By explaining sequencing, we first start with a single cell in genome. We know that the first cell is copied into all the rest – so what’s the difference? For the past decades, scientists have been constantly trying to figure out how genes are turned on and off to perform functions in different cells at different times.

Single-cell sequencing has solved the problem to some extent. It allows scientists to study genes in individual cells, rather than a large piece of tissues. It is a new technology for amplifying and sequencing the DNA/RNA at single cell level.

When studying cells in bulk, the collection seems appear to be uniform but actually have various cell types. Because of this, the research results only reflect an average. By allowing researchers to study just one single cell at a time, single-cell sequencing is redefined as “anatomy”.

“It sifts through cells that appear similar on the surface, highlighting new cell types and vastly improving the ability to find individual genes that drive healthy functions or disease processes in the body”. Said by a Harvard researcher.

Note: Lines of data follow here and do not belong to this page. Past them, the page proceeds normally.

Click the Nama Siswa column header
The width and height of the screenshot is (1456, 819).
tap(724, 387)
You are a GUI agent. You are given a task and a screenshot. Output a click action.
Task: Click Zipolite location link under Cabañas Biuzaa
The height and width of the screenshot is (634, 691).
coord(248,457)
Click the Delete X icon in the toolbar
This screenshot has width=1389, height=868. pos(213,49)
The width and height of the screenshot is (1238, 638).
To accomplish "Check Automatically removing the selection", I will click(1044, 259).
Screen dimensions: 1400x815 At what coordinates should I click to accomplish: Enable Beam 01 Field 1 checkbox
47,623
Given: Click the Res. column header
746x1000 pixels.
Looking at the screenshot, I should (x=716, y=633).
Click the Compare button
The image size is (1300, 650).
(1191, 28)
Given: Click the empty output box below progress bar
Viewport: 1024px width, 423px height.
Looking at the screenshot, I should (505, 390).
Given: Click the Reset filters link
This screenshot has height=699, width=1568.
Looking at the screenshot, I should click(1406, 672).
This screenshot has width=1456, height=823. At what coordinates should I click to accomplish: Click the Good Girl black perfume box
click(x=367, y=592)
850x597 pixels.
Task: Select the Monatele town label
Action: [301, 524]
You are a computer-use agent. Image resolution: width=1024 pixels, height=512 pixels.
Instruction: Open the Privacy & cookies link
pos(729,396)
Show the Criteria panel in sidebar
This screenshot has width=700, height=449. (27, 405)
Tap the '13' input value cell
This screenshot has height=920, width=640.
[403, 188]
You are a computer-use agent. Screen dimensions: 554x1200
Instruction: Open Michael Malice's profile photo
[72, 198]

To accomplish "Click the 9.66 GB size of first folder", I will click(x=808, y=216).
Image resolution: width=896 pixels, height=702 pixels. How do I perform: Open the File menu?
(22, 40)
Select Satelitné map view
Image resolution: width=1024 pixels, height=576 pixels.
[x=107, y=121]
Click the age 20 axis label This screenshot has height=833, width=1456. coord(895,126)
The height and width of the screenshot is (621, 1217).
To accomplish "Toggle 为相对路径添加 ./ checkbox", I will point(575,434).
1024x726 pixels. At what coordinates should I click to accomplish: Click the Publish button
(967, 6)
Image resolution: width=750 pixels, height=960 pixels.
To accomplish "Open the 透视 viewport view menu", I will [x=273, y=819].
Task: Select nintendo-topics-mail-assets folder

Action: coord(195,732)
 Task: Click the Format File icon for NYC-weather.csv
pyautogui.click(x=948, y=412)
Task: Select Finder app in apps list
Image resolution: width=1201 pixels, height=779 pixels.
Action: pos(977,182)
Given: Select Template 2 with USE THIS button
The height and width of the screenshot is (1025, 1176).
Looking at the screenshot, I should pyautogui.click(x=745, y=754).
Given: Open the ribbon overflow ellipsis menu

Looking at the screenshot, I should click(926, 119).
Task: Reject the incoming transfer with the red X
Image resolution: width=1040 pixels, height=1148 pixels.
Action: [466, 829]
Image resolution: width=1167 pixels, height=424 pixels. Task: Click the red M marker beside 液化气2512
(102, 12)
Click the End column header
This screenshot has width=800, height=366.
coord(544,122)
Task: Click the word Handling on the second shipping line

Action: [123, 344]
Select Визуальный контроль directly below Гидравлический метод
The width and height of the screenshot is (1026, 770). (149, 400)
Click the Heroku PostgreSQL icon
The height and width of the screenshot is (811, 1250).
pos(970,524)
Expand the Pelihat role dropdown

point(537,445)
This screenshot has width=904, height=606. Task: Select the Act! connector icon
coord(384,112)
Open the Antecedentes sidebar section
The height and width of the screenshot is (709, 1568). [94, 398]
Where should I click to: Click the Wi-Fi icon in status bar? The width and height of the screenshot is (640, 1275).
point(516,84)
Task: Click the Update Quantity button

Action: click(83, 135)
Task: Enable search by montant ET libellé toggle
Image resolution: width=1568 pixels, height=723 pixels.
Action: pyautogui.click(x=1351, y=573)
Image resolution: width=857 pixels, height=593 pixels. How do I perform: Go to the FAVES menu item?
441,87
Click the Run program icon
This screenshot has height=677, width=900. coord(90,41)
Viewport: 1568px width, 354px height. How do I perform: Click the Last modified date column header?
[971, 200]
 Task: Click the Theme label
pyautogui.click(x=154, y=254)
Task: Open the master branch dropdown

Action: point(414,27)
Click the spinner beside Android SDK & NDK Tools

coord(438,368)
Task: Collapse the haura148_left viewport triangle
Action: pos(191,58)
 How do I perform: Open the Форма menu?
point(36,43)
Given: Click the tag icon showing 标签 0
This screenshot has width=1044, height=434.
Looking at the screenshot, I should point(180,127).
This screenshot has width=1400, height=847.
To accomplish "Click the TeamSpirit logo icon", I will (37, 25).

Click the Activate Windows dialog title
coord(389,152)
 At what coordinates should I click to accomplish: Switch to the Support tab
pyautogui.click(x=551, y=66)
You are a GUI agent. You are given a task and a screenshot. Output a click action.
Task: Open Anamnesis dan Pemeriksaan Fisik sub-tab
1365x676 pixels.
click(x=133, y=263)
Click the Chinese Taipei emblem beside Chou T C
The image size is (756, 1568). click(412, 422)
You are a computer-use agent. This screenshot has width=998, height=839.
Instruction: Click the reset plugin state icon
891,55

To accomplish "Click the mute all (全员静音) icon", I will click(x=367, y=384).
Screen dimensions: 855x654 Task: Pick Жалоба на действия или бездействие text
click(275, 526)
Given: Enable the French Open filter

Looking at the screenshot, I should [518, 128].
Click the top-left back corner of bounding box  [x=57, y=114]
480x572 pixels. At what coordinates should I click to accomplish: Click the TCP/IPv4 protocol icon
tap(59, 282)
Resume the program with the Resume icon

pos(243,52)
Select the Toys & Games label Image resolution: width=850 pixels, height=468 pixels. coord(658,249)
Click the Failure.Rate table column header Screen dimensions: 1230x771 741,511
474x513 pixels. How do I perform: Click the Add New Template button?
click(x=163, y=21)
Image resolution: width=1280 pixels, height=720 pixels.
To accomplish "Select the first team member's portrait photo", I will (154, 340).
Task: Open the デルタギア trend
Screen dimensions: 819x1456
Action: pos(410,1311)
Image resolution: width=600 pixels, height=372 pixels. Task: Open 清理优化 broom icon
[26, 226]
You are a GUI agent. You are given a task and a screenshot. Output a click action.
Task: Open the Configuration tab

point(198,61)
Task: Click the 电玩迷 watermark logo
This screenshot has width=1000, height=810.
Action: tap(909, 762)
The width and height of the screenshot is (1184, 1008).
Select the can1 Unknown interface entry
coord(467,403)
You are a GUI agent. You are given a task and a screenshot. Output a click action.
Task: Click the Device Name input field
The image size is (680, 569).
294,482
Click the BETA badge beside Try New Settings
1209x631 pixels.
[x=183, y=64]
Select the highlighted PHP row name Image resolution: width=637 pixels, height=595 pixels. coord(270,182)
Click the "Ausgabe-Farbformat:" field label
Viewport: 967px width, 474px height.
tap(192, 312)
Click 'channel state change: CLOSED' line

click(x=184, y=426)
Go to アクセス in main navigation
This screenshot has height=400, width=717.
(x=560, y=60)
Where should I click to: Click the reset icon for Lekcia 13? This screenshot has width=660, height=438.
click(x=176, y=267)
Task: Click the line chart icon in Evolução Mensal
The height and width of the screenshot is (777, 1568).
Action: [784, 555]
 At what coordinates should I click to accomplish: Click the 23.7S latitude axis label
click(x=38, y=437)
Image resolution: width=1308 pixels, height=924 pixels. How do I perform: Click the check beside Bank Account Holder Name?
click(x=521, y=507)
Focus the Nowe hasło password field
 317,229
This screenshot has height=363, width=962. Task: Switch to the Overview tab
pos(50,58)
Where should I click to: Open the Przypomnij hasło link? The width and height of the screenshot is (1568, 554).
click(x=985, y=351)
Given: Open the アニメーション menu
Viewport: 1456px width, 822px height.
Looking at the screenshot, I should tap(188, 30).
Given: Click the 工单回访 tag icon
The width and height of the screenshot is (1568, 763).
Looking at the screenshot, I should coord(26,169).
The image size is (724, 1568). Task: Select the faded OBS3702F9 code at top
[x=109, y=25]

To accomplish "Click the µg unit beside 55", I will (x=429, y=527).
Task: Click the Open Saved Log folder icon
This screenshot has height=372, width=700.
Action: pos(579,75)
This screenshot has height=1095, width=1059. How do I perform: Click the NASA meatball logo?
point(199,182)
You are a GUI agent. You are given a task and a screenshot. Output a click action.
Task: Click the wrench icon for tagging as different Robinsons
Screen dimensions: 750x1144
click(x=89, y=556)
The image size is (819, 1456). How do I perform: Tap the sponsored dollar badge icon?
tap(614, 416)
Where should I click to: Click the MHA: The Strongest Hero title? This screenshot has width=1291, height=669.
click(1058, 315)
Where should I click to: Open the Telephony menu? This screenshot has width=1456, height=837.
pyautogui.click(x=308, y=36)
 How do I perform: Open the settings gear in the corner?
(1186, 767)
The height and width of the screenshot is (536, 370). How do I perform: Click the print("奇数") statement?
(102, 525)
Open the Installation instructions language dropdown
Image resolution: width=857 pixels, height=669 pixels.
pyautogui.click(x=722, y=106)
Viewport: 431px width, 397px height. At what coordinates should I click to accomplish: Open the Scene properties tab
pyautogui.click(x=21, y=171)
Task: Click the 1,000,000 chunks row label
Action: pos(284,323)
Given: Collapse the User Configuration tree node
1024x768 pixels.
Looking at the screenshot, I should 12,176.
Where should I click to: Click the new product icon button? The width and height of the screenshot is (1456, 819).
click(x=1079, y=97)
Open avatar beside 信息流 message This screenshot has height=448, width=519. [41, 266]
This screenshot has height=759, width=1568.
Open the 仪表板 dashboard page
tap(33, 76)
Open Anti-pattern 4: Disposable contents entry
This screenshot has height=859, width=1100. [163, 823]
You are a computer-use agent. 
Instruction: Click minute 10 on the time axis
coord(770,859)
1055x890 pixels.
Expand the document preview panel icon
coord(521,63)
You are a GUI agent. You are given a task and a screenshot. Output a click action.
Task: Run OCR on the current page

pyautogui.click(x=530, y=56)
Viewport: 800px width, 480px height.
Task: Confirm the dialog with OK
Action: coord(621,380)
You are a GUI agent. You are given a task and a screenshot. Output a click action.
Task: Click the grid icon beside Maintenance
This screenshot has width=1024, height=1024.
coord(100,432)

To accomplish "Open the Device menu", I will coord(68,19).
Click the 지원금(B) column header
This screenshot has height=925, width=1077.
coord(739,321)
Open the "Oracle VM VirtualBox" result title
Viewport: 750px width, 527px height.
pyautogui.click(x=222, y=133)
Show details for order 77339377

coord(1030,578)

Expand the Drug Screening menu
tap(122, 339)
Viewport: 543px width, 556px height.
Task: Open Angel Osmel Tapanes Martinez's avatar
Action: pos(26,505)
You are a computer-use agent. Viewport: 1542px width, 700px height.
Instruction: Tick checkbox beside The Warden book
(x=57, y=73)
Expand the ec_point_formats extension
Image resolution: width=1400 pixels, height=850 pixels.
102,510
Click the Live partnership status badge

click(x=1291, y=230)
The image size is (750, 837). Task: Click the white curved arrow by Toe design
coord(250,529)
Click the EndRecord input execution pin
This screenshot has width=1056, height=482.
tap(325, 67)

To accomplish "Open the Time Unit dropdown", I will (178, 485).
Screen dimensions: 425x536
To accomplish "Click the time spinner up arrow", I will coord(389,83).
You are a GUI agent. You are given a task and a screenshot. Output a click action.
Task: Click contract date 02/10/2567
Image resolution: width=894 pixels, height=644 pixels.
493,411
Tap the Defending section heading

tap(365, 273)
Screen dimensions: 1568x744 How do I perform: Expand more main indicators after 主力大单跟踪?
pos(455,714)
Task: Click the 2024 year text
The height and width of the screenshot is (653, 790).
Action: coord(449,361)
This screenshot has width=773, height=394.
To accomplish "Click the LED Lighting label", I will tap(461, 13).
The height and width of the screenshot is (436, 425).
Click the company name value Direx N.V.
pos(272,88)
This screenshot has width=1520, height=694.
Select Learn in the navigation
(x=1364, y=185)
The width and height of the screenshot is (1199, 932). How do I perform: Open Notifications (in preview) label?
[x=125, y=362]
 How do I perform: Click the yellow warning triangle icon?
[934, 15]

Application of single-cell sequencing

  1. Microbiomes: the technique is the main targets of single cell genomics without cutivation. As the tough part roots in culturing microorganisms in most environments. It has been widely applied on marine, soil, subsurface, organismal, and other types of microbiomes in order to address a wide array of questions related to microbial ecology, evolution, public health and biotechnology potential.
  2. Cancer sequencing: it is particularly useful for examining the depth of complexity and compound mutations present in amplified therapeutic targets such as receptor tyrosine kinase genes (EGFR, PDGFRA etc.).
  3. Development, Neurology, Oncology, Autoimmune disease, and Infectious disease.


A recent related study

Single-cell RNA sequencing unveils an IL-10-producing helper subset that sustains humoral immunity during persistent infection: the research focuses on the issue of persistent infection. The authors assessed the heterogeneity of IL-10-expressing CD4 T cells during persistent infection using a single-cell RNA sequencing method. The authors used IL-10 and IL-21 dual reporter mice to demonstrate that IL-10+IL-21+ symbiotic Tfh cells primarily occur during chronic but non-acute LCMV infection. Importantly, deletion of IL-10+IL-21+ symbiotic CD4 T cells or loss of specific Il10 in Tfh cells lead to impaired humoral and viral control, and B cell-specific IL-10 signaling is a germinal center required for the reaction.

Accelerating research

At CD Genomics, the company is dedicated to offering high-quality single-cell RNA sequencing, single-cell DNA sequencing and single-cell DNA methylation sequencing.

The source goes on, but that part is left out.